Let’s face it, he’s seen me, he has my records, he’s run a whole bunch of blood tests plus an ECG and spirometry last time I saw him, so where the hell is my follow-up appointment? But he knows what’s wrong (see footnote #), I don’t actually have to be present for him to prescribe, FFS! He can do that via my GP.
He knows I have heart failure, that’s no longer in the slightest doubt (and never was except in the pea-sized brain of a GP with delusions of grandeur), and regardless of whether it’s possible to run all the tests he wants to, he can surely treat the basic condition, which he has failed, utterly, to do.

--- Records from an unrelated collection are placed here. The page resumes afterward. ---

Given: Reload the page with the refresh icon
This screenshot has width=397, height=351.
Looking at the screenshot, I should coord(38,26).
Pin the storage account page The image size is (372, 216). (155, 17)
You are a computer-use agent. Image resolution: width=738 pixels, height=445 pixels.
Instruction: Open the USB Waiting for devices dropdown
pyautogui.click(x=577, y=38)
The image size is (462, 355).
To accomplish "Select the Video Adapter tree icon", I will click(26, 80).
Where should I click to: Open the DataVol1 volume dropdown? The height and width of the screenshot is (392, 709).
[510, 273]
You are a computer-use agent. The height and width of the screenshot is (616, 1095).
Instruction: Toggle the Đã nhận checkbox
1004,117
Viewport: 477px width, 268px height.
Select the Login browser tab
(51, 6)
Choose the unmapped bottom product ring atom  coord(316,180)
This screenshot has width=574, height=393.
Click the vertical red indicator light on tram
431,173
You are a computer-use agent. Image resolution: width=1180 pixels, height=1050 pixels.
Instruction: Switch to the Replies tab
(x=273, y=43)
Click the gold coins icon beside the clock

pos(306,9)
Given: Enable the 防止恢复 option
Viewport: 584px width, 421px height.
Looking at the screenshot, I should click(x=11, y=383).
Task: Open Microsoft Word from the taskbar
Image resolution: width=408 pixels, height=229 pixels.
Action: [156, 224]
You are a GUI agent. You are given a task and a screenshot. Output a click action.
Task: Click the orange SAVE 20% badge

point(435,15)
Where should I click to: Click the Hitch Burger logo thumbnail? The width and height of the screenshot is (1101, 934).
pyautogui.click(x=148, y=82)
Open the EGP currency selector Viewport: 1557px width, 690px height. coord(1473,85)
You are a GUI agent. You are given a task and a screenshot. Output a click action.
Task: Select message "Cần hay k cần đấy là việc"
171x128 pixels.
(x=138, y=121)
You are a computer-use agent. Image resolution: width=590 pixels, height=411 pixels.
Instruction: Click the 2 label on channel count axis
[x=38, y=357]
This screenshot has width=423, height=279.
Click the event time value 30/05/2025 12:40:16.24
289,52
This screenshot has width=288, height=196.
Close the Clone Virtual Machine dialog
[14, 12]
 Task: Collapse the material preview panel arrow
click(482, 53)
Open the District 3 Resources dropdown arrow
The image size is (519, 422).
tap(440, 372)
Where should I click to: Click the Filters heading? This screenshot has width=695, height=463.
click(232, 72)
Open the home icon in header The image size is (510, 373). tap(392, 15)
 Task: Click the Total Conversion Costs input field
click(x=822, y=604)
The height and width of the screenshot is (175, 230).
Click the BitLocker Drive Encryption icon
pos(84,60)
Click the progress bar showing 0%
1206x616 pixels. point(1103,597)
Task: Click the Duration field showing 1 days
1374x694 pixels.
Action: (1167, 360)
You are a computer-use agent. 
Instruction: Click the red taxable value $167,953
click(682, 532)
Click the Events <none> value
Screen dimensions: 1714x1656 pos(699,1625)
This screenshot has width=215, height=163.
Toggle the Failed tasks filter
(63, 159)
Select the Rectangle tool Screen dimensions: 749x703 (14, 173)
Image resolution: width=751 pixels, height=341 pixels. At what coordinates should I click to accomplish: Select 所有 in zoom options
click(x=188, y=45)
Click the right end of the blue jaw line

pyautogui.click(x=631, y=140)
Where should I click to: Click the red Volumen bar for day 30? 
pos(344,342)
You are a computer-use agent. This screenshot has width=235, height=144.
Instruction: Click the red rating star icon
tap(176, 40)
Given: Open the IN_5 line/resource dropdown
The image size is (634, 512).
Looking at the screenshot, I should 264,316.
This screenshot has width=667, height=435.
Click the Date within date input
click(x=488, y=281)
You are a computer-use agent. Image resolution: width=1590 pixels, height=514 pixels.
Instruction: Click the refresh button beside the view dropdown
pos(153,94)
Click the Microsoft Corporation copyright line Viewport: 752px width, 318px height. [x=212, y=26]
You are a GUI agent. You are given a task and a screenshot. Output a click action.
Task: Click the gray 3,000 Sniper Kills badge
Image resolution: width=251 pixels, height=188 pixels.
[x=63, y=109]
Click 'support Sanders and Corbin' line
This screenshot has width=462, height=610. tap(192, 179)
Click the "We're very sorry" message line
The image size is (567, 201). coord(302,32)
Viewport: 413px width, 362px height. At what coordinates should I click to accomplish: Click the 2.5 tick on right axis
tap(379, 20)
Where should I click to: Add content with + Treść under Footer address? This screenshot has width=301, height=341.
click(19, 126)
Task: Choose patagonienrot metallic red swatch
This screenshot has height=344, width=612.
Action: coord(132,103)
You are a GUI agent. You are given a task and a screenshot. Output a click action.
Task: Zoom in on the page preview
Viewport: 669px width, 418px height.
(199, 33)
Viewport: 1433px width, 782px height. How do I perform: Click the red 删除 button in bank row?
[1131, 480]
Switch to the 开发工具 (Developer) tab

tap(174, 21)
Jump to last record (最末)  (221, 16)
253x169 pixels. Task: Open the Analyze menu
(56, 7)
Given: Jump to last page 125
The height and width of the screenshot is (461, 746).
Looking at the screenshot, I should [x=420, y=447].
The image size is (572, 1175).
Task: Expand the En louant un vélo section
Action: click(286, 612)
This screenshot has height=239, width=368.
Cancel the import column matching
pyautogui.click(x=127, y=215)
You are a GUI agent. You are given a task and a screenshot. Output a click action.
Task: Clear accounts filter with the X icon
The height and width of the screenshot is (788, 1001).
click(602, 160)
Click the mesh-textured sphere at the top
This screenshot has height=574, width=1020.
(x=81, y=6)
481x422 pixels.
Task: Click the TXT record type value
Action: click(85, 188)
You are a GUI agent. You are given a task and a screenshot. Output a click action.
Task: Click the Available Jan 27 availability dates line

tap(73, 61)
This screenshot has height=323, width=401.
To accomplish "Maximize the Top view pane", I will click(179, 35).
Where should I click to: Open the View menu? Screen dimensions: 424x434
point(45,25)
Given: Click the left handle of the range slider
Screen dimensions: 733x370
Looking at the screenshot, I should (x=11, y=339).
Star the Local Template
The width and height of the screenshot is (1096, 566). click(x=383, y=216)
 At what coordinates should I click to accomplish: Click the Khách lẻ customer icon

About the aortic valve calcification and stenosis, there is nothing to be done except surgery which, for reasons I’ve explained previously, I’ve ruled out, not least because I might not survive the surgery, the odds are against it, and a preliminary diagnostic procedure carries a 24% risk of stroke). I’ll pass.
It just beggars belief that I could have a third, as yet unknown, condition, unsuspected for 67 years (like the hole he thinks I might have in my heart**), that’s the causative agent. I’m just not buying that at all. And that’s not denial, it’s simply that the odds against having something as yet undiagnosed are positively astronomical.
**Which would surely have shown up on the echocardiogram. I don’t trust the GP “with a special interest in cardiology” who reported to me on the echo, she was a cretin, but I do trust the tech who carried it out. I just wish they let techs talk to patients – we’d then get information not filtered through a doctor, which, for an admittedly small proportion of us, would be invaluable.
# I have heart failure, that’s a given. Cardioguy says it’s not associated with the aortic stenosis, caused by the calcification (though this does cause heart failure). However, I also have severe COPD, a side effect of which is heart failure (aka Cor Pulmonale), and I was diagnosed with early signs about 12-15 years ago (I can’t say for sure when, as my memory, the detail anyway, prior to the last 18 months or so and after 1986 is mostly gone), so even though I was asymptomatic prior to going into APH, it must surely have worsened by now. So where’s the mystery? I have two conditions which cause heart failure, one of which apparently already has – I just don’t see a mystery that needs potentially dangerous tests to investigate.
Surely the important thing is that I do have serious heart failure and that it needs adequate treatment, which it’s not getting. Finding out the cause is just gravy – it won’t make me live any longer!